Magnetic resonance imaging investigation of age-related morphological changes in the pancreases of 226 Chinese.

OBJECTIVE: To investigate the morphological changes with age in the pancreases of healthy individuals undergoing magnetic resonance imaging (MRI).
METHODS: The participants were selected from adults who were undergoing physical examinations from January 2017 to September 2020 at Huadong Hospital. They were divided according to age, as broken down by decades into seven groups ranging from 20 to 29 years to ≥80 years of age. There were 30 to 35 cases for each decade. They were then divided into a young and middle-aged group (<60 years of age) and an elderly group (≥60 years of age). The morphological characteristics of the pancreases of each participant in the group were measured on magnetic resonance images. The characteristics included the pancreatic anteroposterior diameters and volumes. The relationships between the anteroposterior diameters of the pancreatic head, body, and tail and pancreatic volume and age were analyzed.

+ + + + + + +

* **Problem description**
In the pancreas MRI abstract, write out everything from "Magnetic resonance imaging investigation" down to "resonance imaging (MRI).", swapping "pancreases" for "pancreata".

* **Dataset content**
+ + + + + + +

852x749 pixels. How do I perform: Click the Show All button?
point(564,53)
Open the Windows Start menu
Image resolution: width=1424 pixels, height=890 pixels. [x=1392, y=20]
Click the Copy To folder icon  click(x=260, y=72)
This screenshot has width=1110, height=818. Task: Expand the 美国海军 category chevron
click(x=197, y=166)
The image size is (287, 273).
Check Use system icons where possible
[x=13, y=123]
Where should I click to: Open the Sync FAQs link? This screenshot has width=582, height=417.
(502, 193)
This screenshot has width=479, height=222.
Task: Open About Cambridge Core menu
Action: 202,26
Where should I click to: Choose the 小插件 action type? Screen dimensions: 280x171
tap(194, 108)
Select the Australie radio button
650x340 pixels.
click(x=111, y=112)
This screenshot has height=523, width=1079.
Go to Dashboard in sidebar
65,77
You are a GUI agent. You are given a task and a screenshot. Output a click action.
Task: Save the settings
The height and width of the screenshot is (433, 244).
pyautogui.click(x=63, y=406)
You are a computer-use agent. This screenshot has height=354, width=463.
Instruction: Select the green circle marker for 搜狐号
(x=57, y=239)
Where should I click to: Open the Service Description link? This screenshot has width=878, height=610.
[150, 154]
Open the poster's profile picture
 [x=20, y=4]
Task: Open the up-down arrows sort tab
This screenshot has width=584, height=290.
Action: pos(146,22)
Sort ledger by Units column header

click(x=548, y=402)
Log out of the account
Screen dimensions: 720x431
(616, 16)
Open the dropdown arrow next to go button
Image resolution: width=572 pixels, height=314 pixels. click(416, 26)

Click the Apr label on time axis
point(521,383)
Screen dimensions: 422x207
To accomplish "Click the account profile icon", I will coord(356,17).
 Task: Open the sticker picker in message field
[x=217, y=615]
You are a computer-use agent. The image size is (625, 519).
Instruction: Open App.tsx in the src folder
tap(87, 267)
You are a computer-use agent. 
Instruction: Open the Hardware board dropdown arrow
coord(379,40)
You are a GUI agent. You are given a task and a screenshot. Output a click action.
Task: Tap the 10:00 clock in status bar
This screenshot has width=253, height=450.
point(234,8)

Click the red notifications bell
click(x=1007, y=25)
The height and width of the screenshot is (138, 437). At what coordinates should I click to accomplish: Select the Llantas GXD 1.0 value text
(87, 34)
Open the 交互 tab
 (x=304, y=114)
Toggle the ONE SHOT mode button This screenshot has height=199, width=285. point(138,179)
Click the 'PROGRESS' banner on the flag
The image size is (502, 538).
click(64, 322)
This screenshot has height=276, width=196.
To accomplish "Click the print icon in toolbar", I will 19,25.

+ + + + + + +

* **Exercise response**
Magnetic resonance imaging investigation of age-related morphological changes in the pancreata of 226 Chinese.

OBJECTIVE: To investigate the morphological changes with age in the pancreata of healthy individuals undergoing magnetic resonance imaging (MRI).